I went with house brand once. It burned out in less that one summer. My Weber is 3 years old now and is still solid. The key is after they cool take them into the garage and store it there . Don’t leave them outside in the rain to rust and corrode.


----------



## PerazziMx14 (Jan 6, 2018)

Please remove


----------



## Grillingone (Mar 25, 2021)

tsonka said:


> I wanted a second charcoal chimney, went to Wal-Mart, they dod not have a Weber one (which is what my other is), so I bought what they did have.
> 
> 
> This thing is a burn hazard, as the coals became hot the wood handle started burning
> ...


The "Expert Grill" products by walmart are the worst.  I too wanted a second chimney and was in walmart and looked for Weber just like the one I have.  The didn't have so I bought the walmart Expert Grill Chimney.  It now has a cheap plastic handle.  Well, I started it up and when the coals were ready I put on my fireproof glove and picked up the handle.  The chimney fell over into the grill and the plastic handle was stuck to my glove.  It just melted right off the chimney.  If I had picked it up with a bare hand, like in the picture on the product, I would have lost all my fingers.


----------



## RiversideSm0ker (Mar 25, 2021)

Holy moly!!!

G


----------



## texomakid (Mar 25, 2021)

Wow! Good info guys. This might save someone from injury or worse.


----------



## forktender (Mar 25, 2021)

That's insane.


----------



## mlk18 (Mar 26, 2021)

I presume 95% of the people who buy Expert Grill products will use them very casually 3 maybe 4 times per summer and then toss them in a shed. Or buy them as a short term unit until something of good quality comes in stock.


----------



## bill1 (Apr 1, 2021)

"Other than that Mrs Lincoln, how did you like the play?"...  

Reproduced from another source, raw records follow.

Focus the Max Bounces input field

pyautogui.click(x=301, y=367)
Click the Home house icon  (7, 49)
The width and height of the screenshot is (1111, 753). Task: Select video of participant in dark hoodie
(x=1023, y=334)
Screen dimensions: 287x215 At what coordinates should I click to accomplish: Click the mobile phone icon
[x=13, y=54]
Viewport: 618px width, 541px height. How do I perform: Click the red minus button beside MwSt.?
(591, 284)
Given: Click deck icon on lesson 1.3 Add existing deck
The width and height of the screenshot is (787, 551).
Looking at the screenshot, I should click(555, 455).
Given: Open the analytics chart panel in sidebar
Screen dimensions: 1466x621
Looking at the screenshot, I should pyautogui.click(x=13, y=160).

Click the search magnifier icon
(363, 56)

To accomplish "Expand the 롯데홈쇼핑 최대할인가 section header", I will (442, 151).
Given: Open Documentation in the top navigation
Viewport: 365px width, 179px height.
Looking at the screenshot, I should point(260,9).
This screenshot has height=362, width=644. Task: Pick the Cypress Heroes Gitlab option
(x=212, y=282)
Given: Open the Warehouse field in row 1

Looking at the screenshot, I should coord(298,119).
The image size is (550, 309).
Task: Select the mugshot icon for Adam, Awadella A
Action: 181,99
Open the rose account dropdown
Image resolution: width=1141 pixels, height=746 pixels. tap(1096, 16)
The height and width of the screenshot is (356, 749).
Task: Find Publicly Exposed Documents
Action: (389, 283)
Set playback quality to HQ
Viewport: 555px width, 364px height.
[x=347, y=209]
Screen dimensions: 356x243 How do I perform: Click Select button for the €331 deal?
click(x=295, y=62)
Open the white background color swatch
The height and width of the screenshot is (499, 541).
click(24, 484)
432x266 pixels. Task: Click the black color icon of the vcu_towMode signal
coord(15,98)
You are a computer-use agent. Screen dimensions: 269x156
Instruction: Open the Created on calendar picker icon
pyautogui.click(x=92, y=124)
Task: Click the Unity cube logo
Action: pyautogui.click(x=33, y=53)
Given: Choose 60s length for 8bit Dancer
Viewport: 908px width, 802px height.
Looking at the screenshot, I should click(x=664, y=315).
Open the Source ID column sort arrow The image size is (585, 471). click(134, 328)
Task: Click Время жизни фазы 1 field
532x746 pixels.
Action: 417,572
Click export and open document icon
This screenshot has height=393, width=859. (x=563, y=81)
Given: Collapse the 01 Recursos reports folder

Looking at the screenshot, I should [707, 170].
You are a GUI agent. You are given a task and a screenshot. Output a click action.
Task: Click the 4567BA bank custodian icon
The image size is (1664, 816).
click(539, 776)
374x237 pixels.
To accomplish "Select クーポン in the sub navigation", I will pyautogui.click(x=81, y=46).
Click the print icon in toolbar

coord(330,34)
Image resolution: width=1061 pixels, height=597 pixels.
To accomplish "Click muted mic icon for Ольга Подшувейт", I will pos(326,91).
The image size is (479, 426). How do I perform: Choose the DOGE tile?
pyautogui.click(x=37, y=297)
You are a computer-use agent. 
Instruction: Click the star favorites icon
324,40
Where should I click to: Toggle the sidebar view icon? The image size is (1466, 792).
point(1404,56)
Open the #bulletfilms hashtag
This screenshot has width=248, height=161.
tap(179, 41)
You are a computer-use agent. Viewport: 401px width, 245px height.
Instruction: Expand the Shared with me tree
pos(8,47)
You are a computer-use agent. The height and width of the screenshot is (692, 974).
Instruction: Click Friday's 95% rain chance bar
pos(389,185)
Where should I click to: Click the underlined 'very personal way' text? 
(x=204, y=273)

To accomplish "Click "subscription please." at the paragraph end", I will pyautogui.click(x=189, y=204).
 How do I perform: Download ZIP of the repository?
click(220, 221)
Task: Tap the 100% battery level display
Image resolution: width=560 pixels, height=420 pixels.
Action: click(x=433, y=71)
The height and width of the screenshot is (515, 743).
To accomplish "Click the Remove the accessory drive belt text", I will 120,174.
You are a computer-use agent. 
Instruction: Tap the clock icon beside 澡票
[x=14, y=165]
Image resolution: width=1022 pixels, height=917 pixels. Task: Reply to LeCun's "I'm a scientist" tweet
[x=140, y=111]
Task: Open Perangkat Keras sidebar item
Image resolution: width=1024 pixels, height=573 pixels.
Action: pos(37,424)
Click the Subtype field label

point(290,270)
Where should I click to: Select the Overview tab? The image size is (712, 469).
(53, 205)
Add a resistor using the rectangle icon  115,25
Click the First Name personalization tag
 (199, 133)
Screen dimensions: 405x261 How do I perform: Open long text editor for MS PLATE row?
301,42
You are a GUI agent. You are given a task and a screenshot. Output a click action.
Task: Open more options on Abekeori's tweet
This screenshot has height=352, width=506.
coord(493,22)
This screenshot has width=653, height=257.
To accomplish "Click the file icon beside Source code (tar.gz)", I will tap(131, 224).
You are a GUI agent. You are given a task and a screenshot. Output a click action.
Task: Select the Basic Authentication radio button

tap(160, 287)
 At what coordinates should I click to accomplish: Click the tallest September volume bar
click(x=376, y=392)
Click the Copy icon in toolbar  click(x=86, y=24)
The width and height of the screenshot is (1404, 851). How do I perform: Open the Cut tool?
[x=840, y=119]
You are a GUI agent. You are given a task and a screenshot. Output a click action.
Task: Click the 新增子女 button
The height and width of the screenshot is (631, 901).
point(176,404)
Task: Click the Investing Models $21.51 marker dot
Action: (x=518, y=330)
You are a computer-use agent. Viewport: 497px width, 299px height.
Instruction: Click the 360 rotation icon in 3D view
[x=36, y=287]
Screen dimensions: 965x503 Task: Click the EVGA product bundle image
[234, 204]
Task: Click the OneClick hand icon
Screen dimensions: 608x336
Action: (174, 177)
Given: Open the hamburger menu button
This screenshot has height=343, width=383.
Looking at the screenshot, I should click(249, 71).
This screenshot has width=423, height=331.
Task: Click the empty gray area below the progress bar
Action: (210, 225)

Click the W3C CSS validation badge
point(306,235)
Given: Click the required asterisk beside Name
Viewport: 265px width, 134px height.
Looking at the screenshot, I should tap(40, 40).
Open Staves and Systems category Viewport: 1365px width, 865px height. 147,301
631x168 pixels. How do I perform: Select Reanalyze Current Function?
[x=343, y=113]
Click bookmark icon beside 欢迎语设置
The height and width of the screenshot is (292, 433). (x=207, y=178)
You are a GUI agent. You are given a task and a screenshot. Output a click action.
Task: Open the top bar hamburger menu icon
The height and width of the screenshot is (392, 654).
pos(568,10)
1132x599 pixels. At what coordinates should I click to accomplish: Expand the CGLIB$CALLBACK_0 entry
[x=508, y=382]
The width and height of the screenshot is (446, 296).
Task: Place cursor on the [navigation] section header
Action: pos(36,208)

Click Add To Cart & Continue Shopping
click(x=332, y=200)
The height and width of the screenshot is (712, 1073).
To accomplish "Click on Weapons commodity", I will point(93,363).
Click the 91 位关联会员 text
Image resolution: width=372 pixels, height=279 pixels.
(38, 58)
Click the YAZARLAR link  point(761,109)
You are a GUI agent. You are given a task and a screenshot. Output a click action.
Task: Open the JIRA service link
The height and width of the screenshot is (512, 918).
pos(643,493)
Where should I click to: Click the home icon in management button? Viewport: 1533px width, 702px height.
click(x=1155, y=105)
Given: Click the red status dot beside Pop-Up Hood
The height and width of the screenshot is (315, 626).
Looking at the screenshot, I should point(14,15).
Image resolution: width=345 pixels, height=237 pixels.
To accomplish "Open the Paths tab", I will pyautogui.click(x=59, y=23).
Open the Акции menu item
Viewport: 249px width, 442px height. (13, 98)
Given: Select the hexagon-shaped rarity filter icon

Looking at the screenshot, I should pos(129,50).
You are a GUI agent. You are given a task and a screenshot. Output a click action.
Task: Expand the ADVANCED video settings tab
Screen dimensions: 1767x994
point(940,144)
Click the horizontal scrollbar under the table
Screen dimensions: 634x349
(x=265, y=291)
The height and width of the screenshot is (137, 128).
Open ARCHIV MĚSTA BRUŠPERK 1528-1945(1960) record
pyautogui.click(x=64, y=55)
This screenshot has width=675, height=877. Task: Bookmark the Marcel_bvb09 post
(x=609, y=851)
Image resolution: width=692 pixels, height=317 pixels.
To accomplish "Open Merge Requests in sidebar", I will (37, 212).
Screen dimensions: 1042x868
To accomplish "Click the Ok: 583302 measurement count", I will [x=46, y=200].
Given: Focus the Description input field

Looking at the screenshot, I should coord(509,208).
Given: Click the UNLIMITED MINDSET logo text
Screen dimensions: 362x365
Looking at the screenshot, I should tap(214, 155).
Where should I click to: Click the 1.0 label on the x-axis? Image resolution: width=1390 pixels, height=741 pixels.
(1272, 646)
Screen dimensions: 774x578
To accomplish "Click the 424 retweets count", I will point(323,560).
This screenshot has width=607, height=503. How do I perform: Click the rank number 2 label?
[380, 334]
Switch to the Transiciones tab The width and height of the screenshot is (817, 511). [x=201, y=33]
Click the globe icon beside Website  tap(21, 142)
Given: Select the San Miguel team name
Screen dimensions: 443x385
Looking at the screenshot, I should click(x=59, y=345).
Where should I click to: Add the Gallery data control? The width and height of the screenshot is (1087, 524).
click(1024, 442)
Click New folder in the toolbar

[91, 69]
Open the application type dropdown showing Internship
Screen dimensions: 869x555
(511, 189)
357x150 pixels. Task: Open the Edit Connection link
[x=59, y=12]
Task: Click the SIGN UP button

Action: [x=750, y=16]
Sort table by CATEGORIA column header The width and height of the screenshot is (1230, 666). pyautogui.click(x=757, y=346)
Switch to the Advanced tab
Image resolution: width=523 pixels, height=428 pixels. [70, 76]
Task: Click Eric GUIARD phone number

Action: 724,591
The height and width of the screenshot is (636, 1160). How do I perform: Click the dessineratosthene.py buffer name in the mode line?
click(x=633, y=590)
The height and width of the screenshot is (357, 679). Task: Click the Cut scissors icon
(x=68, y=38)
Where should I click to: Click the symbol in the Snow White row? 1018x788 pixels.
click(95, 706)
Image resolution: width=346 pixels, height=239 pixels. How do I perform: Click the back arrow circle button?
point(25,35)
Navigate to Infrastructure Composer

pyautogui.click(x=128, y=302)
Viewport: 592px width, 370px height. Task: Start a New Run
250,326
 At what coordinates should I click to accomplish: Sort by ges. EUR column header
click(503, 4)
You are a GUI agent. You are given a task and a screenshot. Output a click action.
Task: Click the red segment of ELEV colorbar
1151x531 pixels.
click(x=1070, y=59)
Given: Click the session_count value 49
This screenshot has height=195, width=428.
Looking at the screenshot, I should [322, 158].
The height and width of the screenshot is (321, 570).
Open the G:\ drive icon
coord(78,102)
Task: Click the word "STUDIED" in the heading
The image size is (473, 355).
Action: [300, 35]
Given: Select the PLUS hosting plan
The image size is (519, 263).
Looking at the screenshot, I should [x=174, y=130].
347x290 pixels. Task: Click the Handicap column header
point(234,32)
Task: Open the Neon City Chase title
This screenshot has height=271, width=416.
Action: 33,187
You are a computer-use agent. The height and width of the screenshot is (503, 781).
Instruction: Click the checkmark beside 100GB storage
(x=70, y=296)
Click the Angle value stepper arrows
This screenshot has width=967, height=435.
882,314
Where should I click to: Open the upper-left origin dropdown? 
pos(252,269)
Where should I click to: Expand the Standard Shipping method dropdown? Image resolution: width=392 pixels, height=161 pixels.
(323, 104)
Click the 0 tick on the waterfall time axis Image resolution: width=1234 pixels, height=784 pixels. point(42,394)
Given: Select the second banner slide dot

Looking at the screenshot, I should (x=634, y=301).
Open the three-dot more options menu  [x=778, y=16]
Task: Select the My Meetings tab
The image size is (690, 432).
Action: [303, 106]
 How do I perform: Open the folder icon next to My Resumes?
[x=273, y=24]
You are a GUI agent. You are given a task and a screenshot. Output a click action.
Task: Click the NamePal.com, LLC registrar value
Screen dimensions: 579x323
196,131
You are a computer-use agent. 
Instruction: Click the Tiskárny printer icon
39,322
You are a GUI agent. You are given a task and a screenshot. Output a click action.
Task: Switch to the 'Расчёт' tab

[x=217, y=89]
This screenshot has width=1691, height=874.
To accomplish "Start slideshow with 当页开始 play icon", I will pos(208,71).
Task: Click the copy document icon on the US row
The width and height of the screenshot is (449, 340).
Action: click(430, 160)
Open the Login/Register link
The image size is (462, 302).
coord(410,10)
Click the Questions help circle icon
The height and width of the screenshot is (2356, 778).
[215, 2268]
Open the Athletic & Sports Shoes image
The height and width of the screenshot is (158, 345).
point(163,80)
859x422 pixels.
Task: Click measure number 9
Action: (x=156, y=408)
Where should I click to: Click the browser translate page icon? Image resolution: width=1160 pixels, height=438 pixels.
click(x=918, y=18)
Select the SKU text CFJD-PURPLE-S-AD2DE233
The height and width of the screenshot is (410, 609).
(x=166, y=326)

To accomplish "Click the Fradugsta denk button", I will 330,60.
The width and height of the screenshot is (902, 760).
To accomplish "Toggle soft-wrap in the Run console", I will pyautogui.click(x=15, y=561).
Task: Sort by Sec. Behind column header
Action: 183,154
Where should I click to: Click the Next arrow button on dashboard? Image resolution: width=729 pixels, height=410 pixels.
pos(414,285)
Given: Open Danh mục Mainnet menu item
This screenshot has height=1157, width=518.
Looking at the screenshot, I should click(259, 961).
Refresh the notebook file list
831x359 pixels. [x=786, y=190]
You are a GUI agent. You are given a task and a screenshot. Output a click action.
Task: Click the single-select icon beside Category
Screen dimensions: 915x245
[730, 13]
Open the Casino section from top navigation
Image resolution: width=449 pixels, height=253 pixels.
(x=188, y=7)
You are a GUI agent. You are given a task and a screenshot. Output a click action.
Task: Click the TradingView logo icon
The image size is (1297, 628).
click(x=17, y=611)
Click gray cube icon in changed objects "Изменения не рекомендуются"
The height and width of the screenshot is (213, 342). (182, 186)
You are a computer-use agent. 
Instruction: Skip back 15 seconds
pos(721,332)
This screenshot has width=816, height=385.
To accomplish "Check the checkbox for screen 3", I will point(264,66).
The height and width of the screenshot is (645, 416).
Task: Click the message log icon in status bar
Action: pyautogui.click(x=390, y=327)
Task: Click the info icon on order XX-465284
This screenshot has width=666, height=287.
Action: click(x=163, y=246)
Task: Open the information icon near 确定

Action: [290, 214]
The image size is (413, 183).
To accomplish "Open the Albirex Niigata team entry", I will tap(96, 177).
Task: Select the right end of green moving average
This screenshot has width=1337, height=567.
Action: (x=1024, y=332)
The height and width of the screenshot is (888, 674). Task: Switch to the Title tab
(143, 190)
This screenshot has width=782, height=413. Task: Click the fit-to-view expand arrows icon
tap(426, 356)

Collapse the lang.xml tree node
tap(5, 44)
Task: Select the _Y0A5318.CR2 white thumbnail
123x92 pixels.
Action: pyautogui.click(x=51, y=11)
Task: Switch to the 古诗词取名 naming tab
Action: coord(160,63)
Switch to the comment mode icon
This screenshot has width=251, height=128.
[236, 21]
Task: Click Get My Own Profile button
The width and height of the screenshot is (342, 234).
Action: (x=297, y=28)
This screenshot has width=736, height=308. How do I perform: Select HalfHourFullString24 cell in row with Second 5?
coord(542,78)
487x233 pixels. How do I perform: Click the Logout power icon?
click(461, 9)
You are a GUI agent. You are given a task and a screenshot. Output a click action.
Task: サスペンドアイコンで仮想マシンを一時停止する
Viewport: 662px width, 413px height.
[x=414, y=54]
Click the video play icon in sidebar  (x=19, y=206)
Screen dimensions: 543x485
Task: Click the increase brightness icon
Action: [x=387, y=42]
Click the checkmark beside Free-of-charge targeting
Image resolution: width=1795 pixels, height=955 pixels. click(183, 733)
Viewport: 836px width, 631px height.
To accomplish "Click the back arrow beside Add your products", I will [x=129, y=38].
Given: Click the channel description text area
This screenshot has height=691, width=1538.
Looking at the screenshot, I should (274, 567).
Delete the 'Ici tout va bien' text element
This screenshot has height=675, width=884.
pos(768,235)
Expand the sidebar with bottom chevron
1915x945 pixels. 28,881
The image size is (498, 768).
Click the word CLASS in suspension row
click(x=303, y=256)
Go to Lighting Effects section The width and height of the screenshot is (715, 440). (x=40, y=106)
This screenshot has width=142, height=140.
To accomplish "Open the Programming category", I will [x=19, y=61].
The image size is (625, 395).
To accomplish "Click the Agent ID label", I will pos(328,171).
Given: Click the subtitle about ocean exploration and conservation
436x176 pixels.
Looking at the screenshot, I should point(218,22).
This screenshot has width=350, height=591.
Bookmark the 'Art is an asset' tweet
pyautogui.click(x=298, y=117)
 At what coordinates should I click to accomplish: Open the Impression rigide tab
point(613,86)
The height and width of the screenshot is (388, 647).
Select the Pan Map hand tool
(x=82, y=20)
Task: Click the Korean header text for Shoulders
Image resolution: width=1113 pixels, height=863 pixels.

The walmart website shows the present model is the plastic handle with two short sheet metal screws--clearly a problematic design.  The wood handle would be a safety improvement but it appears that was NOT the product's development cycle and that the earlier wood design was changed, probably to be made cheaper in plastic.  

I think the product would be usable if one immediately replaced the  plastic with a hardwood wooden dowel attached with (at least) 1" long screws.  Painting the back side of the heat shield in black would help, but I note others don't do that.  And of course, adding a second heat shield (roofing flashing would be fine) would work wonders as well.    

I can't really account for Tsonka's handle charring since Weber and others use wood handles as well and a single similar heat shield.  I suspect the difference is the use of (high density) hardwoods in the successful designs instead of something that could have been bamboo-like in Tsonka's iteration.  

I've seen products get recalled for less.  There's probably a way to report this....???


----------



## SmokinEdge (Apr 1, 2021)

tsonka said:


> I wanted a second charcoal chimney, went to Wal-Mart, they dod not have a Weber one (which is what my other is), so I bought what they did have.
> 
> 
> This thing is a burn hazard, as the coals became hot the wood handle started burning
> ...


Trying to wrap my mind around the fact that paper decals on the chimney did not burn at all ( closest to the fire) yet a hard wood handle 4” from the heat source burns? I’m having a problem believing that. Sorry.


----------



## bill1 (Apr 2, 2021)

The plastic handle merely had to _*melt *_at the connection points to fail.  There's a fairly hefty thermal conduction path out to those plastic handle attachment screws via the handle support, more than the weaker thermal conduction path to the heat shield via their attachment rivets.
Plus, plastics can melt as low as 350F.  The paper labels would burn at "Fahrenheit 451" so could survive while the plastic handle gave way.
But like SmokinEdge I do have some misgivings with the wood handle pic.  The charring appearance isn't at the top and bottom, nor on the edge facing  the (labeled) heat sheld, but the "away" side, and that wooden handle would not be easily rotated.  Not sure there wasn't another heat source at play on that one, besides the coals inside .


----------